On Thu, 2008-12-11 at 18:52 -0500, Tom Lane wrote:
> Simon Riggs <simon(at)2ndQuadrant(dot)com> writes:
> > On Thu, 2008-12-11 at 22:29 +0000, Gregory Stark wrote:
> >>> And I would like it even more if the sample size increased according
> >>> to table size, since that makes ndistinct values fairly random for
> >>> large tables.
> >>
> >> Unfortunately _any_ ndistinct estimate based on a sample of the table
> >> is going to be pretty random.
>
> > We know that constructed data distributions can destroy the
> > effectiveness of the ndistinct estimate and make sample size irrelevant.
> > But typical real world data distributions do improve their estimations
> > with increased sample size and so it is worthwhile.
>
> This is handwaving unsupported by evidence.

Not at all.

In the paper cited within the ANALYZE code, shown here:
ftp://ftp.research.microsoft.com/users/autoadmin/histogram_conf.pdf
we implement the sample size for reliable histogram size, but ignore
most of the rest of the paper.

Sections (4) Block Level sampling is ignored, yet the conclusions are
(7.2) that it provides a larger and more effective sample size yet
without significantly increasing number of accessed disk blocks.

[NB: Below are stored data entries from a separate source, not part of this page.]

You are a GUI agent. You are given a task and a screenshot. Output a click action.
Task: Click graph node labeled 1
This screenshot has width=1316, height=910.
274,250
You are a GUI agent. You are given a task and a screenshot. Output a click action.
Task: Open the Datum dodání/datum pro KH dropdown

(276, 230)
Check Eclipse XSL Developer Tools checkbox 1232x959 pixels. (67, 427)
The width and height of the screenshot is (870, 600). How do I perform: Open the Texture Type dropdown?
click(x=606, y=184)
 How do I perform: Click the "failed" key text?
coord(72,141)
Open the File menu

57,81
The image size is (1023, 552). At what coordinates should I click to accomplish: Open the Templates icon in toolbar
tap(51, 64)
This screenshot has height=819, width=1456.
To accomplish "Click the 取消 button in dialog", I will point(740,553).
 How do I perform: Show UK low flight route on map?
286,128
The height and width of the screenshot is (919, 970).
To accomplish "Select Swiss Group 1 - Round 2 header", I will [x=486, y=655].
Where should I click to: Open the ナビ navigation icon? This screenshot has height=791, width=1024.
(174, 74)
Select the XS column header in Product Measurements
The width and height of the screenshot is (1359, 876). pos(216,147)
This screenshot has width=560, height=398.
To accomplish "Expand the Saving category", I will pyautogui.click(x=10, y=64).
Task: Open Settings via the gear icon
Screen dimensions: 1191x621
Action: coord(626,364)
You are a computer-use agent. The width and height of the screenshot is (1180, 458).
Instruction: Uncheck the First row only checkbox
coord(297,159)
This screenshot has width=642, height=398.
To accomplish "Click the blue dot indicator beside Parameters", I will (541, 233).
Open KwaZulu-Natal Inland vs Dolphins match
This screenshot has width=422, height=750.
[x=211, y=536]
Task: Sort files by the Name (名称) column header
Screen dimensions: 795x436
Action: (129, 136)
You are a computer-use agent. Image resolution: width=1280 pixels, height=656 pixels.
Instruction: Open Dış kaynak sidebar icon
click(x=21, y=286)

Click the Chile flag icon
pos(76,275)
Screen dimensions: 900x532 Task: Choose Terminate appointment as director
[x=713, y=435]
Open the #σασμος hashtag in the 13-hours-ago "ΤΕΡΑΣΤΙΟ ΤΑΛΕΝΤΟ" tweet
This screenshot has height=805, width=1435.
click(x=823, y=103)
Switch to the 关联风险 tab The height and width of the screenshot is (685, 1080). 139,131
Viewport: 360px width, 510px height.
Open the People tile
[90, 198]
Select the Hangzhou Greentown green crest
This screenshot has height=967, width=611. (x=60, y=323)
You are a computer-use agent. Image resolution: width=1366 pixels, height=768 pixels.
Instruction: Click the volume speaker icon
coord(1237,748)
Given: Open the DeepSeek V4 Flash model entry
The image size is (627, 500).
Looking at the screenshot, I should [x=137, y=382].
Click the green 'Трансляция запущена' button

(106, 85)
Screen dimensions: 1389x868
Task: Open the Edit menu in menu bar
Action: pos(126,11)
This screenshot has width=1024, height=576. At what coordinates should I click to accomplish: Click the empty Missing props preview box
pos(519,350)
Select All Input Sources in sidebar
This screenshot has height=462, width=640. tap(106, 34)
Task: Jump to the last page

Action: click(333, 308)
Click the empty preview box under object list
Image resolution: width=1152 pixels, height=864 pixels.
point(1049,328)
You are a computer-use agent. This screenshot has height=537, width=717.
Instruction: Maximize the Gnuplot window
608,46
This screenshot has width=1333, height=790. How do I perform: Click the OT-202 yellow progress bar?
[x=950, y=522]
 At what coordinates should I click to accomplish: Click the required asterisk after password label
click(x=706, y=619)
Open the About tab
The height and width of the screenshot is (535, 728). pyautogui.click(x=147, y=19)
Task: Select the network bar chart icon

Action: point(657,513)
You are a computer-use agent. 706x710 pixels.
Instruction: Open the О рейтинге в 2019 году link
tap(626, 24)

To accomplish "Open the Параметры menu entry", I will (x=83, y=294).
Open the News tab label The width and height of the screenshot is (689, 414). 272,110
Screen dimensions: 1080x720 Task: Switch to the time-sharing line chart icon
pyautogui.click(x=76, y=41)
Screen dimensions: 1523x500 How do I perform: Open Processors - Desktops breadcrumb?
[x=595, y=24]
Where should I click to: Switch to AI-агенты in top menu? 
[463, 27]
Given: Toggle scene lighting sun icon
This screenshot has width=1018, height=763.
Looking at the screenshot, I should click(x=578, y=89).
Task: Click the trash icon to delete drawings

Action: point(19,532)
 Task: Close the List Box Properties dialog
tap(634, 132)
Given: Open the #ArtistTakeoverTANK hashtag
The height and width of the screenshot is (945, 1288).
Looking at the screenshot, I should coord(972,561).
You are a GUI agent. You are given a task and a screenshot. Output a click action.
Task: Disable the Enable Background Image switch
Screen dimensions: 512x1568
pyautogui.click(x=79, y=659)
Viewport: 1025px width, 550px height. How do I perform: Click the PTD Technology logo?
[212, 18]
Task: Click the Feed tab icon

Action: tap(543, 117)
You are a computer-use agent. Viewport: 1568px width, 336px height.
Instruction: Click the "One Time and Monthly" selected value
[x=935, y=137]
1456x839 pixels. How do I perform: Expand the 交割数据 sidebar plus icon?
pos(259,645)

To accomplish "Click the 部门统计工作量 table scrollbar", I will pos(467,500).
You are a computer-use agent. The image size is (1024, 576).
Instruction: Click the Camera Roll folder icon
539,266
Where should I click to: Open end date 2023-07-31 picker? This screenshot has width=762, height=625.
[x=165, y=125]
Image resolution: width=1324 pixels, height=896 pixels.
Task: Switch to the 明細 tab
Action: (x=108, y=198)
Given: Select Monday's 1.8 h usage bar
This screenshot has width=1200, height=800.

Haas Stokes [1998] also indicate that accuracy of n-distinct estimation
is linked to sample size.

In a previous post to hackers I looked at the case where values were
physically clustered together in the table, either naturally or via the
CLUSTER command. Section: ESTIMATES OF D FOR DEPENDENT TABLES
http://archives.postgresql.org/pgsql-hackers/2006-01/msg00153.php

In that case the current ANALYZE algorithm fails badly because of fixed
sample size. This is because "ANALYZE randomly samples rows, so that the
average gap between randomly
selected rows increases as the table size increases, because of the
fixed sample size. Since the clustered rows are typically close
together, then the apparent number of multiple instances of the same
data value decreases as the sample fraction decreases. Since the sample
size is currently fixed, this means that the D estimate decreases as the
table size increases. (This is proven in a test case below)."

> If you've got a specific
> proposal what to change the sample size to and some numbers about what
> it might gain us or cost us, I'm all ears.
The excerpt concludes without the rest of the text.